Every line from the one containing "Task: Select the Feature Info tool" through the end of the listing below must be given again exactly, and nothing else; exclude pictures.

#### Given records ####

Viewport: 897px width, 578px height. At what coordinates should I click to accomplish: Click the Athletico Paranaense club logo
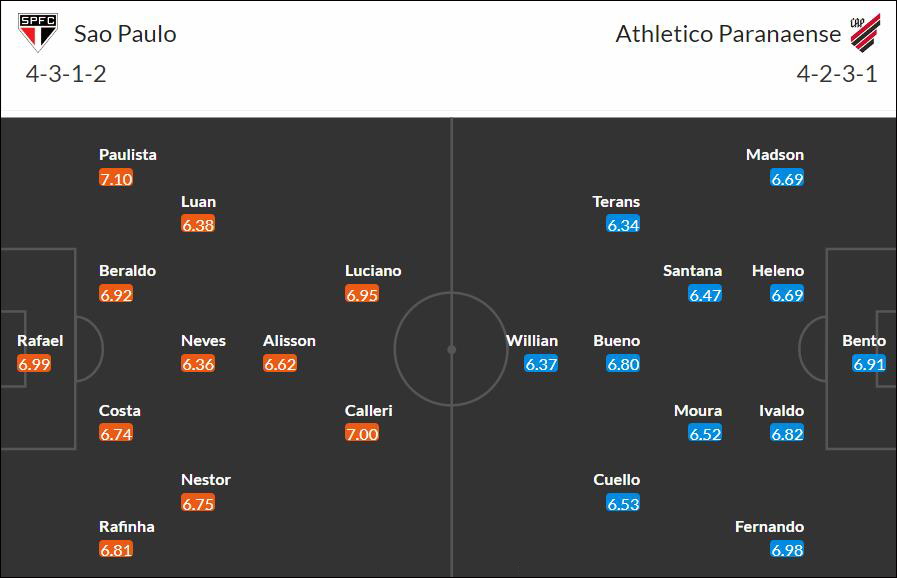click(x=865, y=33)
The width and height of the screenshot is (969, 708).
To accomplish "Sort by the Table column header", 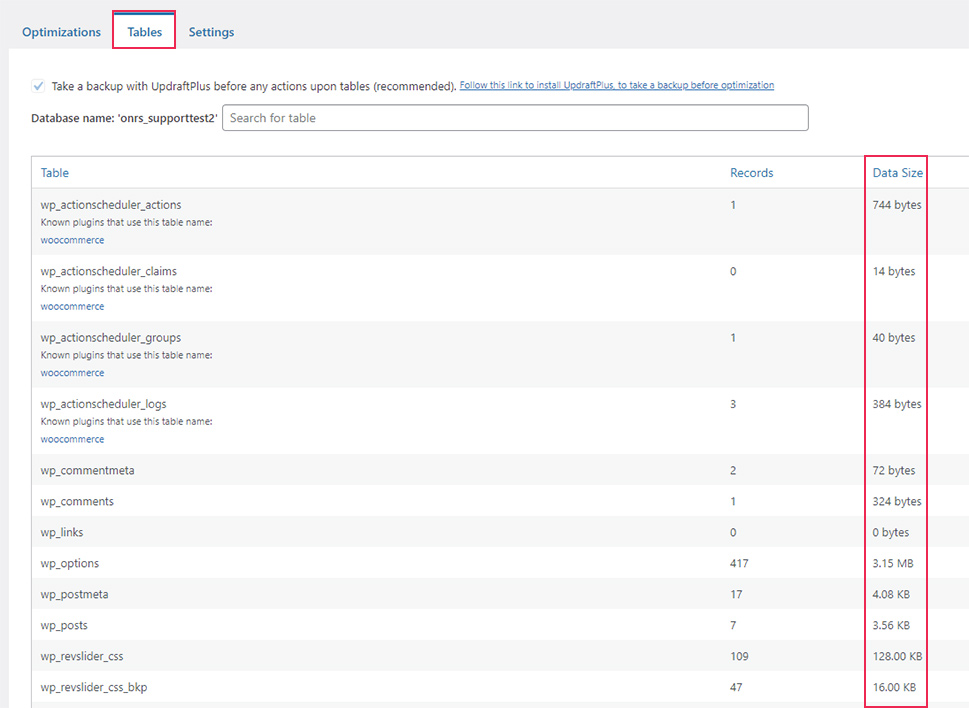I will click(x=54, y=173).
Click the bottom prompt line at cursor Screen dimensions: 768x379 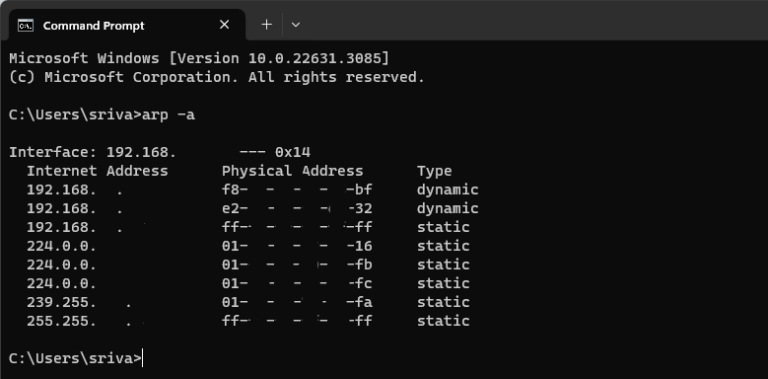[75, 358]
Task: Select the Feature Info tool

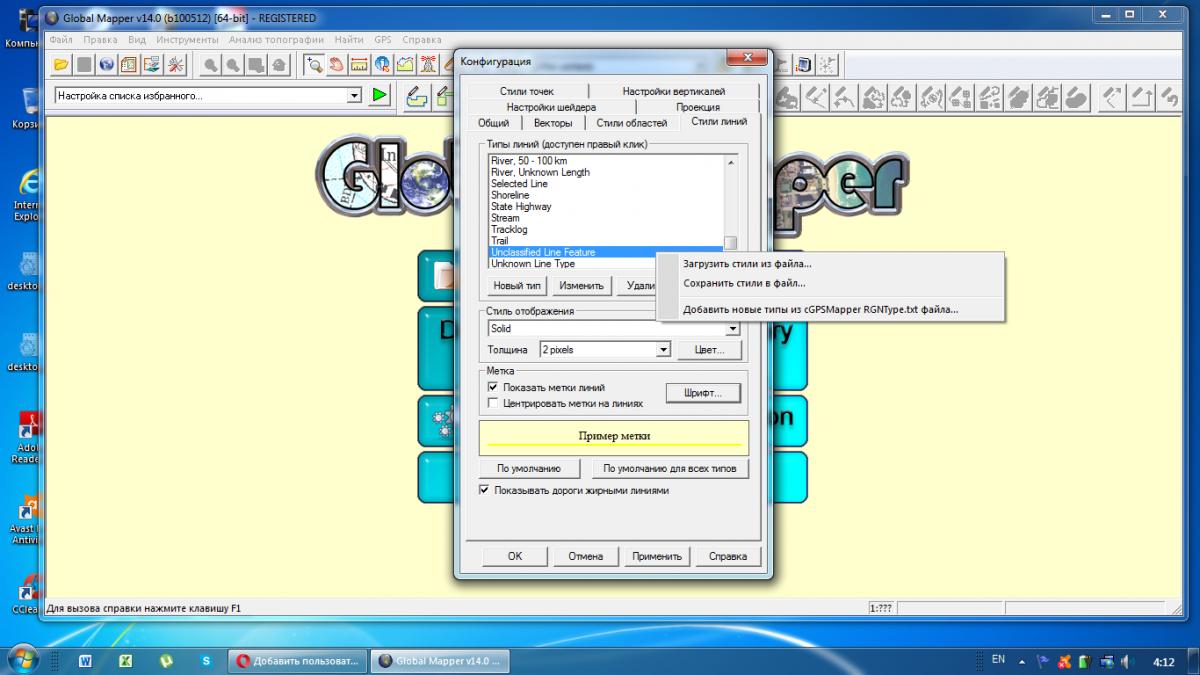Action: 382,65
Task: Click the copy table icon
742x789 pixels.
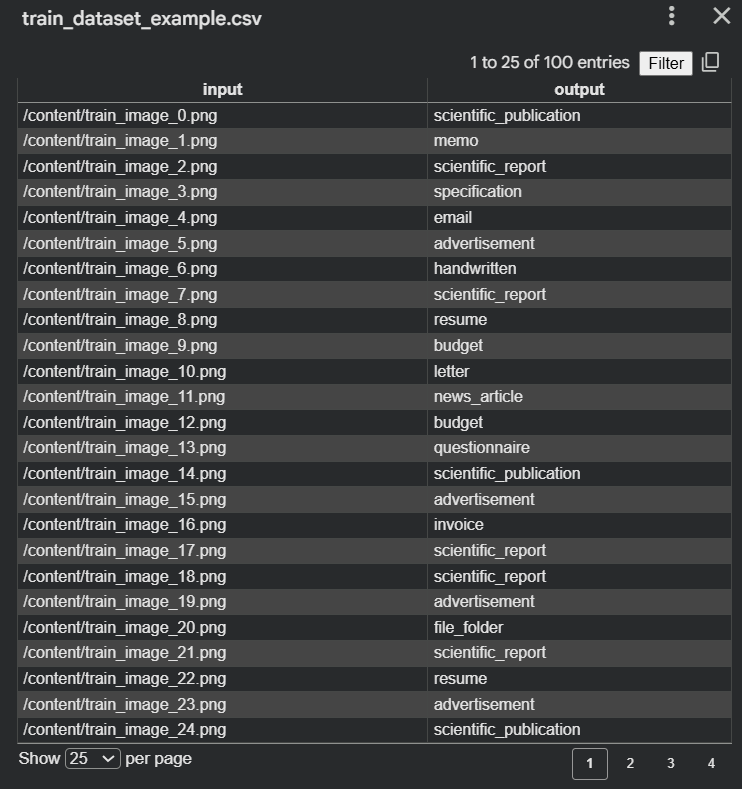Action: (710, 63)
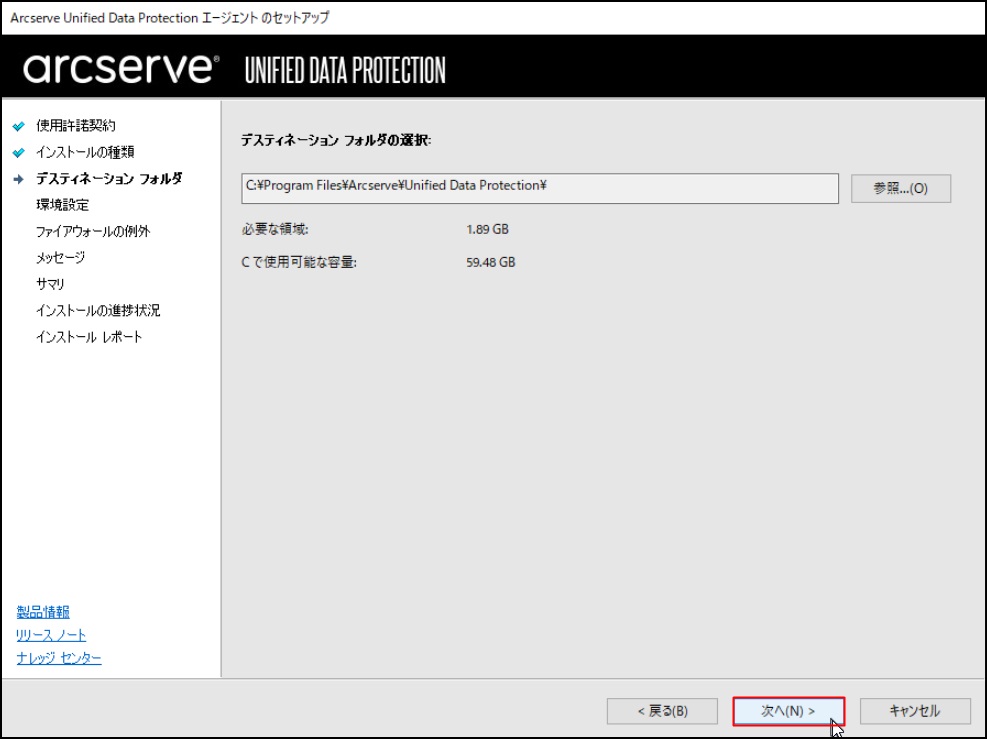Image resolution: width=987 pixels, height=739 pixels.
Task: Select the サマリ step in the sidebar
Action: tap(50, 284)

####

Response for this exercise
Task: Select the Feature Info tool

Action: 382,65
Task: Click the copy table icon
742x789 pixels.
Action: (710, 63)
Image resolution: width=987 pixels, height=739 pixels.
Task: Select the サマリ step in the sidebar
Action: tap(50, 284)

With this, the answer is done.